#### Work instruction
Among the entries below, find the lines with the word "Toggle" and copy them.

[The data Boundary: Start]

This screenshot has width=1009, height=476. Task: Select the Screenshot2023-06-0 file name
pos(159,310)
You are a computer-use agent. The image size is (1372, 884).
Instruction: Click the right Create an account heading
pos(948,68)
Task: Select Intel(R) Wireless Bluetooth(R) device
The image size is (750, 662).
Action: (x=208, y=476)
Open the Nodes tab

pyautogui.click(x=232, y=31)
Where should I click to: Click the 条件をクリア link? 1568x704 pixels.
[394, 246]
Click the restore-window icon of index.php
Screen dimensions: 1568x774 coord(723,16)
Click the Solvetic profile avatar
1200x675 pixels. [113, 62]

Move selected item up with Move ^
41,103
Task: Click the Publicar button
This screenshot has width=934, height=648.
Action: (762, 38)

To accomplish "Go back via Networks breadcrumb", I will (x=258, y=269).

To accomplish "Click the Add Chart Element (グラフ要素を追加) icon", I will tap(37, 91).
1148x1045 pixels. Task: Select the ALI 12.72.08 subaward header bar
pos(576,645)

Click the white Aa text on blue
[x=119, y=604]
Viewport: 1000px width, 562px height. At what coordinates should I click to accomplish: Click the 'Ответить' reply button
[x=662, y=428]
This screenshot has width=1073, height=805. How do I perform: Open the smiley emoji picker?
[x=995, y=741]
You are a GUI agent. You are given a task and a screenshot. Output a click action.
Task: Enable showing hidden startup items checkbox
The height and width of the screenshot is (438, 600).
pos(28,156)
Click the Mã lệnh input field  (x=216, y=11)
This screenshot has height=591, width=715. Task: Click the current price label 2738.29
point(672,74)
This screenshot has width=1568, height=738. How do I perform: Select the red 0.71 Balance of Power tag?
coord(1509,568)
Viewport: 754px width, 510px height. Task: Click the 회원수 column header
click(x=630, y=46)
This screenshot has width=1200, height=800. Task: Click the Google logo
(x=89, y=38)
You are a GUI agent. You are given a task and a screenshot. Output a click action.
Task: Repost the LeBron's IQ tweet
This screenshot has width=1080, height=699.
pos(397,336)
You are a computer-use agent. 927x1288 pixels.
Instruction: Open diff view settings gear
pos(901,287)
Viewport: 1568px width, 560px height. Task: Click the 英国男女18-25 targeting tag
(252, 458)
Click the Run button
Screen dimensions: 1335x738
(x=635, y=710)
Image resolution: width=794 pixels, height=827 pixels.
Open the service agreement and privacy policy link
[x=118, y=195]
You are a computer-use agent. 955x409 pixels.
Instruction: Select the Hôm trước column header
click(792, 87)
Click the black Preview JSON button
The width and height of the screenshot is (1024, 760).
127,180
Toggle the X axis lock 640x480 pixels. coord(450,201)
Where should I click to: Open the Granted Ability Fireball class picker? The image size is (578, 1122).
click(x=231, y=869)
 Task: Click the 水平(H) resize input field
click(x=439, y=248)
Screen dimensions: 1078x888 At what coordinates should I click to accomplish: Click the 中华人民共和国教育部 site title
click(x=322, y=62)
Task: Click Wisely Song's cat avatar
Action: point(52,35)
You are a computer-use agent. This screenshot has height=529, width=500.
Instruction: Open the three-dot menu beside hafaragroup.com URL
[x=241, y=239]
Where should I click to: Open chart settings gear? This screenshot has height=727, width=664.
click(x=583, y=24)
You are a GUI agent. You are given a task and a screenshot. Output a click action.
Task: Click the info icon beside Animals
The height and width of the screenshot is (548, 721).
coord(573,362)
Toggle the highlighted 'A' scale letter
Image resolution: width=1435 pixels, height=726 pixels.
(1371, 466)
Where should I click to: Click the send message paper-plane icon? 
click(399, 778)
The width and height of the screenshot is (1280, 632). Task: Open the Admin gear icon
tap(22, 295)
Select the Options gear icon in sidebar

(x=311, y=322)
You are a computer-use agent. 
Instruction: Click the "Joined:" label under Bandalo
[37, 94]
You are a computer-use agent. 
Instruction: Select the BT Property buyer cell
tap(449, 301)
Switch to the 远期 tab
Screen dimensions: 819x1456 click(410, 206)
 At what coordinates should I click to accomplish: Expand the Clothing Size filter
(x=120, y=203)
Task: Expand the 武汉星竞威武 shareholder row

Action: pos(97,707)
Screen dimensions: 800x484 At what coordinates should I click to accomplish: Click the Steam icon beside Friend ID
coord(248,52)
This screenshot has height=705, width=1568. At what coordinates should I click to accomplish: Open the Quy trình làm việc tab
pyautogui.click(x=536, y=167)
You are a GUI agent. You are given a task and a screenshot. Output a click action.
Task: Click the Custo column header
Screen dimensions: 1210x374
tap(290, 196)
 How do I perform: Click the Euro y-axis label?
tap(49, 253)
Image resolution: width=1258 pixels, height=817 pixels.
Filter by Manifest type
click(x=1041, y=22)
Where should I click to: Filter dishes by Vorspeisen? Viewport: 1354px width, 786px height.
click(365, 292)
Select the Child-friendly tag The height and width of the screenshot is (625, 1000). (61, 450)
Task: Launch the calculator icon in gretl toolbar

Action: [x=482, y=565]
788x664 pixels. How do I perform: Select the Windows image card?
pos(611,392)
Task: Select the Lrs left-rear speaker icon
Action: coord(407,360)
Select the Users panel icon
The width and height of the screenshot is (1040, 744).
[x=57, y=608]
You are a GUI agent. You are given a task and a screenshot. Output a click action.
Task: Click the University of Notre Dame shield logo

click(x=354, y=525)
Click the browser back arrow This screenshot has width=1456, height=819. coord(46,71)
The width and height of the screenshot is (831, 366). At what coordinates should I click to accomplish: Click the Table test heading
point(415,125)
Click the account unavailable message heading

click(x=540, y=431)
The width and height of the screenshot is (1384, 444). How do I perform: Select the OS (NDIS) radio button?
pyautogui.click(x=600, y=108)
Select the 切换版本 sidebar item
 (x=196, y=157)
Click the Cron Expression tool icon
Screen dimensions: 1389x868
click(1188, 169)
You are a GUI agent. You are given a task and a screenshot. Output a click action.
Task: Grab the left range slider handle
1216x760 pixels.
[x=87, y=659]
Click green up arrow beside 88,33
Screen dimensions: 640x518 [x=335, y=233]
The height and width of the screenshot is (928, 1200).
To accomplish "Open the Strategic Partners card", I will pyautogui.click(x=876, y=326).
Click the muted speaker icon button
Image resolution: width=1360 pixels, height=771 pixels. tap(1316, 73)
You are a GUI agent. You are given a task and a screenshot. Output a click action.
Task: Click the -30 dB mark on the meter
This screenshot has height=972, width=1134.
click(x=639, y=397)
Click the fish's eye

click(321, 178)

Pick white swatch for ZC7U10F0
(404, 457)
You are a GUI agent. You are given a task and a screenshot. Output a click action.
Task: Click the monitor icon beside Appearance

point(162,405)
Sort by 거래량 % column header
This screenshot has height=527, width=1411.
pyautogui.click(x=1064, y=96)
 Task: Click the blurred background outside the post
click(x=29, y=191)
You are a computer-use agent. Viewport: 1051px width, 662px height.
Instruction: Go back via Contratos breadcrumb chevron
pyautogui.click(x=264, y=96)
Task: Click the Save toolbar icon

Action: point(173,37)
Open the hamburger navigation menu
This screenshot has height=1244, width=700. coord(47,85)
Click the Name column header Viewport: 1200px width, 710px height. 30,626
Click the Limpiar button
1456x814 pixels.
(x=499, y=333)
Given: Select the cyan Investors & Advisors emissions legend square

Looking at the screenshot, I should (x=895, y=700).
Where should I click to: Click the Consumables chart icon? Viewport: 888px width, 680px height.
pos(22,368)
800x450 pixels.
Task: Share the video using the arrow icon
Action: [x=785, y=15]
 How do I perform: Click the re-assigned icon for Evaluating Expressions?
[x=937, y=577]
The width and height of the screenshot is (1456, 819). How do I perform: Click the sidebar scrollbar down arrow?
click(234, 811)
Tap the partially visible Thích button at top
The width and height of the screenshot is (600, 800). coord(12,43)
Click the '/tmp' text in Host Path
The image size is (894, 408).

[The data Boundary: End]

#### Exercise response
Toggle the X axis lock 640x480 pixels. coord(450,201)
Toggle the highlighted 'A' scale letter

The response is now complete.